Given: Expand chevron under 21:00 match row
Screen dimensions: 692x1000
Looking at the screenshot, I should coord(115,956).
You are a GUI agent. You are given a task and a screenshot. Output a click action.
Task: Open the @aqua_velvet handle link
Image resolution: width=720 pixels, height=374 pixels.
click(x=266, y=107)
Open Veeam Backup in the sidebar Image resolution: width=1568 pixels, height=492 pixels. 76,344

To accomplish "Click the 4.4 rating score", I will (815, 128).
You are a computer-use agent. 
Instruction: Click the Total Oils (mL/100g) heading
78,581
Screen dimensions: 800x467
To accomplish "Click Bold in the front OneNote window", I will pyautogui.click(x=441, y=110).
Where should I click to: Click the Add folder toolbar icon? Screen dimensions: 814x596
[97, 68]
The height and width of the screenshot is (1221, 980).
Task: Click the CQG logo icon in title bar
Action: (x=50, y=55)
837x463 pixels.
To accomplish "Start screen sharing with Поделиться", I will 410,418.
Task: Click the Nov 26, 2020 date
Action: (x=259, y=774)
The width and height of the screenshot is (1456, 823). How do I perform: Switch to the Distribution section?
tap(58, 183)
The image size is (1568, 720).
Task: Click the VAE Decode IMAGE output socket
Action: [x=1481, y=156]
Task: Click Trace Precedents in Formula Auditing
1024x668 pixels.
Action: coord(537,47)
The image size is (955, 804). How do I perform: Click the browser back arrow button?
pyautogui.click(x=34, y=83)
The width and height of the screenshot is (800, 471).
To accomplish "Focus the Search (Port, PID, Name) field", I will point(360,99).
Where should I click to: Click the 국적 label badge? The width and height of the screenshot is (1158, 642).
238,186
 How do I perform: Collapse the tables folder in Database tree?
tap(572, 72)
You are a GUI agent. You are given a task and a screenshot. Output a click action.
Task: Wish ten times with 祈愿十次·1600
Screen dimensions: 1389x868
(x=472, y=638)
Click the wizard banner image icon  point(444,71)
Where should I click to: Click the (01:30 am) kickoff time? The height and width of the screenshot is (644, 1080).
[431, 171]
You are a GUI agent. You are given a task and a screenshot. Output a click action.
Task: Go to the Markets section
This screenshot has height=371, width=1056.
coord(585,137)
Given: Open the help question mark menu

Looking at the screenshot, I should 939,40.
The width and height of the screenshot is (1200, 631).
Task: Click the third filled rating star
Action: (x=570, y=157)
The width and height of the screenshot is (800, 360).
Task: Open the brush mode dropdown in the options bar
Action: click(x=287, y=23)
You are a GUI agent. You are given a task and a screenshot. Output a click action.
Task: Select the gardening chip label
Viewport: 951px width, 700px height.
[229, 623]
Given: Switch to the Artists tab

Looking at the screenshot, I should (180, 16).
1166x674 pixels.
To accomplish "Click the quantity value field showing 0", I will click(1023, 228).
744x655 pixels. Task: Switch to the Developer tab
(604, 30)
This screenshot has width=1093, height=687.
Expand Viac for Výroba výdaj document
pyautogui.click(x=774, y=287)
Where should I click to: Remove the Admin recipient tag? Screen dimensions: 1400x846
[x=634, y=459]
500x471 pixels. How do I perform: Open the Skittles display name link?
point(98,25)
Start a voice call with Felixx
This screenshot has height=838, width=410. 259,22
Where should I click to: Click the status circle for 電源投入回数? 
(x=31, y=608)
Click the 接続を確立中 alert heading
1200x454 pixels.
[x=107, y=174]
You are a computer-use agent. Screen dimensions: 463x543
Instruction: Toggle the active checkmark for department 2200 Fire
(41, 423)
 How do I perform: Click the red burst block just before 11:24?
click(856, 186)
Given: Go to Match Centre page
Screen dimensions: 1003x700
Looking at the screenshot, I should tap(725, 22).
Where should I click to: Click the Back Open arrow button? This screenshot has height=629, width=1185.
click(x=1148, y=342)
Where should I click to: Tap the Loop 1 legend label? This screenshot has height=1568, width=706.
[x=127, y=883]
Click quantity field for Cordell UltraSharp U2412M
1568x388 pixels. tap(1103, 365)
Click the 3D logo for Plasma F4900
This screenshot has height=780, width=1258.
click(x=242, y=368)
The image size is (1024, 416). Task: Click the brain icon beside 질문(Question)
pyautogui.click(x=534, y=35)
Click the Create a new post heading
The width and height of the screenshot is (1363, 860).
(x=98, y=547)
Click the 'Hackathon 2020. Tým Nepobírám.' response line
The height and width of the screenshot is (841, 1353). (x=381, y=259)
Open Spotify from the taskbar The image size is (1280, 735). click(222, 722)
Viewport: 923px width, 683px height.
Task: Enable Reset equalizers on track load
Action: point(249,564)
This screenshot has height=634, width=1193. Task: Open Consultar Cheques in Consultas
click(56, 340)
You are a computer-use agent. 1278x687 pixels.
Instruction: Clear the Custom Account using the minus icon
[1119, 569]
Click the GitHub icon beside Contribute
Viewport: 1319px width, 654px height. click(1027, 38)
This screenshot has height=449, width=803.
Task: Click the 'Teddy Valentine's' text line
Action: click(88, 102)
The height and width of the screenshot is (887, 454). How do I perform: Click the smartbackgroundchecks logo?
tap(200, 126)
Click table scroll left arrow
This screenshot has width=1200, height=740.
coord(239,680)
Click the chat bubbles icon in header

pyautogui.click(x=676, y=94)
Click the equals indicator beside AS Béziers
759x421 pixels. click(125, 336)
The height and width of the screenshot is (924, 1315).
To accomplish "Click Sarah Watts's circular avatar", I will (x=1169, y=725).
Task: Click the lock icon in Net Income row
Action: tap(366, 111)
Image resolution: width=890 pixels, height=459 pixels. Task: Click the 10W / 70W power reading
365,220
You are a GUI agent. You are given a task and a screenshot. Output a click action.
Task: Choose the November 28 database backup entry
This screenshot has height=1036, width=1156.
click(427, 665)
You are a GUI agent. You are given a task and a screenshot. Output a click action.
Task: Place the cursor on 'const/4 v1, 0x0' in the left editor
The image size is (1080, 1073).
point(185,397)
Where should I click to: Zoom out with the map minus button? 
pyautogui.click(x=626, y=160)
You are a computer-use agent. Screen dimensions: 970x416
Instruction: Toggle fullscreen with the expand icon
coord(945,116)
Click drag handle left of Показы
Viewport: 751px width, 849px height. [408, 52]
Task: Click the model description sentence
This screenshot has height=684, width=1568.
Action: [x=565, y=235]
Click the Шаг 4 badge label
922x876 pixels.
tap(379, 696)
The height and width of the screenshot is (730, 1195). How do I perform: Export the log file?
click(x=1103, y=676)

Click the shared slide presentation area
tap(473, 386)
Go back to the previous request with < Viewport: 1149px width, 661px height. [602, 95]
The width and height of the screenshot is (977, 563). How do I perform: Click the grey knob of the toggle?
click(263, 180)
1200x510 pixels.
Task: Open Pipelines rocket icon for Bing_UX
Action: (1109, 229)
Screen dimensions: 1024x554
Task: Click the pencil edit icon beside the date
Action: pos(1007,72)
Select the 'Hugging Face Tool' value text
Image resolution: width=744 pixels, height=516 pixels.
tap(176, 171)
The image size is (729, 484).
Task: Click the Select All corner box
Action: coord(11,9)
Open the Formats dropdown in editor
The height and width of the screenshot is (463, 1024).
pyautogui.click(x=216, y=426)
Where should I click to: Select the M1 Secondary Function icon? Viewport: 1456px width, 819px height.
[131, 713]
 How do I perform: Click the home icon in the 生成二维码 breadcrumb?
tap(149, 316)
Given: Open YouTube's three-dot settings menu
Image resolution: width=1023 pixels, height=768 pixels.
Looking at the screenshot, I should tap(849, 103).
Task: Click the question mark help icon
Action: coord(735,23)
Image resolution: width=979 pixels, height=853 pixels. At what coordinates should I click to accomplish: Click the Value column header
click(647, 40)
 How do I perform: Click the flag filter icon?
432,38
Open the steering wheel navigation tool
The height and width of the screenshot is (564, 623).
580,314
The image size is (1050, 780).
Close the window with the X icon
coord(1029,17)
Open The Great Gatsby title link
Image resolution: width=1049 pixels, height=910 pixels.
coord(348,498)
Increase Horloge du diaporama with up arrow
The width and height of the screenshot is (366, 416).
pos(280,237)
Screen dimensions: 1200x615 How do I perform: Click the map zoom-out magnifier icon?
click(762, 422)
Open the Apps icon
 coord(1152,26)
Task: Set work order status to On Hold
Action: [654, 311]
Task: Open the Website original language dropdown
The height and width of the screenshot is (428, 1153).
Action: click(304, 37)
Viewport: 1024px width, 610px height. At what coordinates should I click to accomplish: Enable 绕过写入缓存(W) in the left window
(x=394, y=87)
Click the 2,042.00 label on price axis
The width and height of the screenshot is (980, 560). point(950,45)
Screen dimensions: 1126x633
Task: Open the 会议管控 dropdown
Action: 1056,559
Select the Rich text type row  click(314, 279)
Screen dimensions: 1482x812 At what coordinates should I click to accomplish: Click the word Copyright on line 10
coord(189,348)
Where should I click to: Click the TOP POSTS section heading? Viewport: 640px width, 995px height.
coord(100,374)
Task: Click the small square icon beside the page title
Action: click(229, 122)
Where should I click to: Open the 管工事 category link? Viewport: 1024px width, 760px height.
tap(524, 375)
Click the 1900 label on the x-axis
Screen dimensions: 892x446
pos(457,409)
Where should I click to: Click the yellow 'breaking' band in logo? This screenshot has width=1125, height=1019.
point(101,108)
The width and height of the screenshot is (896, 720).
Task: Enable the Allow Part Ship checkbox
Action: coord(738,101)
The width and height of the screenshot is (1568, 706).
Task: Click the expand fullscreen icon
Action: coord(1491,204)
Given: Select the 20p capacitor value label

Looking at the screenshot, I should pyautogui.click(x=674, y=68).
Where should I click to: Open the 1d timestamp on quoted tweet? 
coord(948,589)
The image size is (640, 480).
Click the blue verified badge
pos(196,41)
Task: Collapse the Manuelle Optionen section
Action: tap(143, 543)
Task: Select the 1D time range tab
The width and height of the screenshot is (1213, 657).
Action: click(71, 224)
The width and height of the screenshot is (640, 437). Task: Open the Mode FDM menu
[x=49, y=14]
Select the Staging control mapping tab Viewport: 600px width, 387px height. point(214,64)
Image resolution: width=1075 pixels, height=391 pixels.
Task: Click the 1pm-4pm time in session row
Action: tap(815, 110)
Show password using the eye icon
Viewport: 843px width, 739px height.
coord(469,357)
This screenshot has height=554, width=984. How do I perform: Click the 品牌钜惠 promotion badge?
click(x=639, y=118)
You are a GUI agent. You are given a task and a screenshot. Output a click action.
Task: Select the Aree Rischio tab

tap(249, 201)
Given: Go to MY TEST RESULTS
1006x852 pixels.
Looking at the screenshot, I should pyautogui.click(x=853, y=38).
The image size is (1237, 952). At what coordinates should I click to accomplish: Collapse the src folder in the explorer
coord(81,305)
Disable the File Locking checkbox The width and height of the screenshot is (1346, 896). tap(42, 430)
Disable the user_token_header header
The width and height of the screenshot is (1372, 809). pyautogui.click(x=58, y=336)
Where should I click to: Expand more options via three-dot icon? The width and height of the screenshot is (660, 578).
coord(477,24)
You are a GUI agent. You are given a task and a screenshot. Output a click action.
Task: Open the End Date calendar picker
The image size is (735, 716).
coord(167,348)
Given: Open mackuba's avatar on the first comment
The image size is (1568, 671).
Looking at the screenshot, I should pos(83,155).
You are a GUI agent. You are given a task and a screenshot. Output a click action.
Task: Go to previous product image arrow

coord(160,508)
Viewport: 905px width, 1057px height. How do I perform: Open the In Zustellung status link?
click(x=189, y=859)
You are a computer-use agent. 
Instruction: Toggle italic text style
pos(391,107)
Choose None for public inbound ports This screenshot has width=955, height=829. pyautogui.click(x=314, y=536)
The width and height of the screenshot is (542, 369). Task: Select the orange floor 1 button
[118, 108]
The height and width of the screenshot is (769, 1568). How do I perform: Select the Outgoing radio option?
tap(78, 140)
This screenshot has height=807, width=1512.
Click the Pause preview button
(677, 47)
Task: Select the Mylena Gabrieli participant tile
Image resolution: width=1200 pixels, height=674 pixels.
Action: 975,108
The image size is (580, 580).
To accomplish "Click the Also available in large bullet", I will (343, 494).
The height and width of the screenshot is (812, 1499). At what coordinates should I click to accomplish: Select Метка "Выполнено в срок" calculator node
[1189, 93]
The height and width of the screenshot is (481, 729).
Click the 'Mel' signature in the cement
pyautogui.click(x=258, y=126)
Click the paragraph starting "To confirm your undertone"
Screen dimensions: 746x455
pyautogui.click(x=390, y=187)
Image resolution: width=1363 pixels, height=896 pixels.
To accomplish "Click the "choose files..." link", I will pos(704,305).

Task —
Only the lines from the opening of the material through the line with "Task: Wish ten times with 祈愿十次·1600" should be echoed, exactly as written.

Output for this exercise —
Given: Expand chevron under 21:00 match row
Screen dimensions: 692x1000
Looking at the screenshot, I should coord(115,956).
You are a GUI agent. You are given a task and a screenshot. Output a click action.
Task: Open the @aqua_velvet handle link
Image resolution: width=720 pixels, height=374 pixels.
click(x=266, y=107)
Open Veeam Backup in the sidebar Image resolution: width=1568 pixels, height=492 pixels. 76,344

To accomplish "Click the 4.4 rating score", I will (815, 128).
You are a computer-use agent. 
Instruction: Click the Total Oils (mL/100g) heading
78,581
Screen dimensions: 800x467
To accomplish "Click Bold in the front OneNote window", I will pyautogui.click(x=441, y=110).
Where should I click to: Click the Add folder toolbar icon? Screen dimensions: 814x596
[97, 68]
The height and width of the screenshot is (1221, 980).
Task: Click the CQG logo icon in title bar
Action: (x=50, y=55)
837x463 pixels.
To accomplish "Start screen sharing with Поделиться", I will 410,418.
Task: Click the Nov 26, 2020 date
Action: (x=259, y=774)
The width and height of the screenshot is (1456, 823). How do I perform: Switch to the Distribution section?
tap(58, 183)
The image size is (1568, 720).
Task: Click the VAE Decode IMAGE output socket
Action: [x=1481, y=156]
Task: Click Trace Precedents in Formula Auditing
1024x668 pixels.
Action: coord(537,47)
The image size is (955, 804). How do I perform: Click the browser back arrow button?
pyautogui.click(x=34, y=83)
The width and height of the screenshot is (800, 471).
To accomplish "Focus the Search (Port, PID, Name) field", I will point(360,99).
Where should I click to: Click the 국적 label badge? The width and height of the screenshot is (1158, 642).
238,186
 How do I perform: Collapse the tables folder in Database tree?
tap(572, 72)
You are a GUI agent. You are given a task and a screenshot. Output a click action.
Task: Wish ten times with 祈愿十次·1600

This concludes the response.